▶ _What to do_
Produce an exact copy of the first line of the data below and each line after it, please, up to and including the one with "Click the 02".

Given data below:

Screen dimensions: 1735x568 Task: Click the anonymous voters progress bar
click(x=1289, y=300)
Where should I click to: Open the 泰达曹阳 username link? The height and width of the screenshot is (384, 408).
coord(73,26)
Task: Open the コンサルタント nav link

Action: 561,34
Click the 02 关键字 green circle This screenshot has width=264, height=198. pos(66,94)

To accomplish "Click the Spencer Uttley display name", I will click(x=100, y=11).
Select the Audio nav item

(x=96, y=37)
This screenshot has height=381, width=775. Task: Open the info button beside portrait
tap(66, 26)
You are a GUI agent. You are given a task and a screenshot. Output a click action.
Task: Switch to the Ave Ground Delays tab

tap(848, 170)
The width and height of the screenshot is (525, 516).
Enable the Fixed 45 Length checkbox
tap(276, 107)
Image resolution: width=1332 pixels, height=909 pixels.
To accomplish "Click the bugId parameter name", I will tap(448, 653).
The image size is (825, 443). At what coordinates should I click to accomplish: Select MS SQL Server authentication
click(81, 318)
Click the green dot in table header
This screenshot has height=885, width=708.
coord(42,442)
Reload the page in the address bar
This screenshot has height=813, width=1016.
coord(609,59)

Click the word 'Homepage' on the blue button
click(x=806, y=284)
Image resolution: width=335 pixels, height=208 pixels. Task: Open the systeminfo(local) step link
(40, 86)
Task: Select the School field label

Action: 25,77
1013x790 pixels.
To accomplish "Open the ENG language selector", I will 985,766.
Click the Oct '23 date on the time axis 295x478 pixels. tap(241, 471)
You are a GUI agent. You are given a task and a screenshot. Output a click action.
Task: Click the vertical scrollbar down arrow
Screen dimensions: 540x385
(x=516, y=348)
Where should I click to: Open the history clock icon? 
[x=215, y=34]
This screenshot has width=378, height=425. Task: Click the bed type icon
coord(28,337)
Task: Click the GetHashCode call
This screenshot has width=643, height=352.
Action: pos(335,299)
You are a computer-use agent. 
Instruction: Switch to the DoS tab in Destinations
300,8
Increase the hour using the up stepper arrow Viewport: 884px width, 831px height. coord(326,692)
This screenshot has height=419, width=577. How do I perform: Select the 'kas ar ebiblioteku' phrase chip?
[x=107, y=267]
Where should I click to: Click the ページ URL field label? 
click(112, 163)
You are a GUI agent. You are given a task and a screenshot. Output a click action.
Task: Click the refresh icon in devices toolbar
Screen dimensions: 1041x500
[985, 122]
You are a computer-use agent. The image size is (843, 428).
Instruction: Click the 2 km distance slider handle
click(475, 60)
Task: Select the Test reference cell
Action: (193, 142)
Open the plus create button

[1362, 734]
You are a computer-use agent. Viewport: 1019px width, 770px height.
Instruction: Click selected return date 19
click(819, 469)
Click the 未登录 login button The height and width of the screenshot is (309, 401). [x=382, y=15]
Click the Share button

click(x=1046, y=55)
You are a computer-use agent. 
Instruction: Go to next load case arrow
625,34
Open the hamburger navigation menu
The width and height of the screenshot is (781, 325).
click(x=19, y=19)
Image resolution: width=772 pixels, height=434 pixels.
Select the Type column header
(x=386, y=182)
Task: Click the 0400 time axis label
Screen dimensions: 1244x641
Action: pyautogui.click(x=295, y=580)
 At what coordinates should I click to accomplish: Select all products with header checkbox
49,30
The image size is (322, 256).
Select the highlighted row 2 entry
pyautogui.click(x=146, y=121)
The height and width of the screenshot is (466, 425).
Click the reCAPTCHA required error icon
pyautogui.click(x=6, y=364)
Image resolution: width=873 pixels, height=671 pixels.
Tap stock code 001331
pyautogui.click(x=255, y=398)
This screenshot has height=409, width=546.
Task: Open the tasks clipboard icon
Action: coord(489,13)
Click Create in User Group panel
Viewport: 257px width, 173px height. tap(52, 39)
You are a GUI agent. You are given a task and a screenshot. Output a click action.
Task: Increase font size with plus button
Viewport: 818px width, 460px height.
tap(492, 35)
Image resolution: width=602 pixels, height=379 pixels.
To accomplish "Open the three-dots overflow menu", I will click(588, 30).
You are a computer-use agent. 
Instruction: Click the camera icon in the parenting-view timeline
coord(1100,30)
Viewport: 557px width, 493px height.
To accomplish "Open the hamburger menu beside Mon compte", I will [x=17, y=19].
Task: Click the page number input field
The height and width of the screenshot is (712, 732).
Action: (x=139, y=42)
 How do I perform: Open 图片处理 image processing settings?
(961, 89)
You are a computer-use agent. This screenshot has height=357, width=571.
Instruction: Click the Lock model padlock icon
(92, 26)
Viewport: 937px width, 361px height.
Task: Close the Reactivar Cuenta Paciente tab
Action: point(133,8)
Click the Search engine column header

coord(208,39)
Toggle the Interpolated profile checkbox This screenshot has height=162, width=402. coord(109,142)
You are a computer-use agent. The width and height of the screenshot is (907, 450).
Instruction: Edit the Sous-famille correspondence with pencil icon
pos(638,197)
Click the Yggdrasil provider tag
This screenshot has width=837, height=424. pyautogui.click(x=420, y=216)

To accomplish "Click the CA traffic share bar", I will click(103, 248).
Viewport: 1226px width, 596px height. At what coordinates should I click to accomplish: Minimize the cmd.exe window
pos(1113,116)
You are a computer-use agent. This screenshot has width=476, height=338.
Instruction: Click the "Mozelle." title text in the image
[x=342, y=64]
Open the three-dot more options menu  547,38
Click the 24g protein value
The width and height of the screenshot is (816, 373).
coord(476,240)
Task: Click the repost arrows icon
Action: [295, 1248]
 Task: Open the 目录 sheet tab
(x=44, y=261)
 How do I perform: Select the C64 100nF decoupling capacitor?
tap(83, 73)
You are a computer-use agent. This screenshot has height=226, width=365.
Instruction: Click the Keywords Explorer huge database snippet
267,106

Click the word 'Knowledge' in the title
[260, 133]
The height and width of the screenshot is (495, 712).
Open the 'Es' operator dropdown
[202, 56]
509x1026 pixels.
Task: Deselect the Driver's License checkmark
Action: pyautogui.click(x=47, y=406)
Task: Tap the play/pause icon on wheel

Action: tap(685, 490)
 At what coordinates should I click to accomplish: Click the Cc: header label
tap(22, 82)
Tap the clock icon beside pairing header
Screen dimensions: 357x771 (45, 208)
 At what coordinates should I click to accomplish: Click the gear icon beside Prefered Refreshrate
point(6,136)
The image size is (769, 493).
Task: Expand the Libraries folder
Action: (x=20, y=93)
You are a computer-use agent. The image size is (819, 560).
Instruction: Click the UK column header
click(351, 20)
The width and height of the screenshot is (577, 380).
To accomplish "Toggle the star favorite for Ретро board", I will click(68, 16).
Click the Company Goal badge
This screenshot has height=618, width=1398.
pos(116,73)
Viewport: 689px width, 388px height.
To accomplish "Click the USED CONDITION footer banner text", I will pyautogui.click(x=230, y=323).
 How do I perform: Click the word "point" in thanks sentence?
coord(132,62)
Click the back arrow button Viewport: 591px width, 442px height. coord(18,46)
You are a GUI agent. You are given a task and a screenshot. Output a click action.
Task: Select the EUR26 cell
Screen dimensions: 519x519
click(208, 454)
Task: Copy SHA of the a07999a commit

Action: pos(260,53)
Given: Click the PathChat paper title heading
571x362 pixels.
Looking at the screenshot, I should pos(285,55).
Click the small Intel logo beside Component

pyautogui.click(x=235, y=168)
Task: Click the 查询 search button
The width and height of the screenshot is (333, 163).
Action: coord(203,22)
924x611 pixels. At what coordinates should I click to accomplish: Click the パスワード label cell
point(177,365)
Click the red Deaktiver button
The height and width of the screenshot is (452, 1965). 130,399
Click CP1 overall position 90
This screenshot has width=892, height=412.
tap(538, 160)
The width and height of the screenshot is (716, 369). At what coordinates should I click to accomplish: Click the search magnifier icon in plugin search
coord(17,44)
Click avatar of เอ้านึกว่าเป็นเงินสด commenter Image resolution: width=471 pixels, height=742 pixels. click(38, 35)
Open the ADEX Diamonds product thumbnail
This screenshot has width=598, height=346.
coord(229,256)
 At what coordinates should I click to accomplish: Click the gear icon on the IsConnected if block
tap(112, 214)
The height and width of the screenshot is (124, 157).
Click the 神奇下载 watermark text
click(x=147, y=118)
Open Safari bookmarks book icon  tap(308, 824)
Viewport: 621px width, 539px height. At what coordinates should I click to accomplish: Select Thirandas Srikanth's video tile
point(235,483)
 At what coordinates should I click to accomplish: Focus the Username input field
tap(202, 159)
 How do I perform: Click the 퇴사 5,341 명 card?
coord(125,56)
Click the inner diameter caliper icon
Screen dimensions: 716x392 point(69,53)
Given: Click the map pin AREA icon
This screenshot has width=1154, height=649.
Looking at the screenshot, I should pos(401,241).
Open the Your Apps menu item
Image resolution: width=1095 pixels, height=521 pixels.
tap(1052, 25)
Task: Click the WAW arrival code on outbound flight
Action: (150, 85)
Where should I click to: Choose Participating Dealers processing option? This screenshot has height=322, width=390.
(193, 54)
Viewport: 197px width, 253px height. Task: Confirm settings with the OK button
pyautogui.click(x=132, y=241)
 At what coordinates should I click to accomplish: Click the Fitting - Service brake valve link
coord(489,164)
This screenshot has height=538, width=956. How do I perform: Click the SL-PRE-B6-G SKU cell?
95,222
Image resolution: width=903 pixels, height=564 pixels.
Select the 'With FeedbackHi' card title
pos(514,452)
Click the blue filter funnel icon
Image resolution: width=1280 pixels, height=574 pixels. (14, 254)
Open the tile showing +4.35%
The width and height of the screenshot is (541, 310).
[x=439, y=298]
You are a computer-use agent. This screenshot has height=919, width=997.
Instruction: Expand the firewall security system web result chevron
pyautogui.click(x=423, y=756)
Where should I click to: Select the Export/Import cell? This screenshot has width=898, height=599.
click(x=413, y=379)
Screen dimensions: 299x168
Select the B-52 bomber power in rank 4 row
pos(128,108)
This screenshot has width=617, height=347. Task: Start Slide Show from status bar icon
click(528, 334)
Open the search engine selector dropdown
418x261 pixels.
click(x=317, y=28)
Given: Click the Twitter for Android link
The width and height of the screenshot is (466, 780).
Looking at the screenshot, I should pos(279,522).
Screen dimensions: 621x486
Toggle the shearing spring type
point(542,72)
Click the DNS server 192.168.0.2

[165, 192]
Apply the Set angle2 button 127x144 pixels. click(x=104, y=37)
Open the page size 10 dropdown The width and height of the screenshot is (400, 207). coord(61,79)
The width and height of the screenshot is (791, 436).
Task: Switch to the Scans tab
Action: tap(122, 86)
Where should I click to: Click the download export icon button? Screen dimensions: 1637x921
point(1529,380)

End of Given data.

▶ _Final answer_
Screen dimensions: 1735x568 Task: Click the anonymous voters progress bar
click(x=1289, y=300)
Where should I click to: Open the 泰达曹阳 username link? The height and width of the screenshot is (384, 408).
coord(73,26)
Task: Open the コンサルタント nav link

Action: 561,34
Click the 02 关键字 green circle This screenshot has width=264, height=198. pos(66,94)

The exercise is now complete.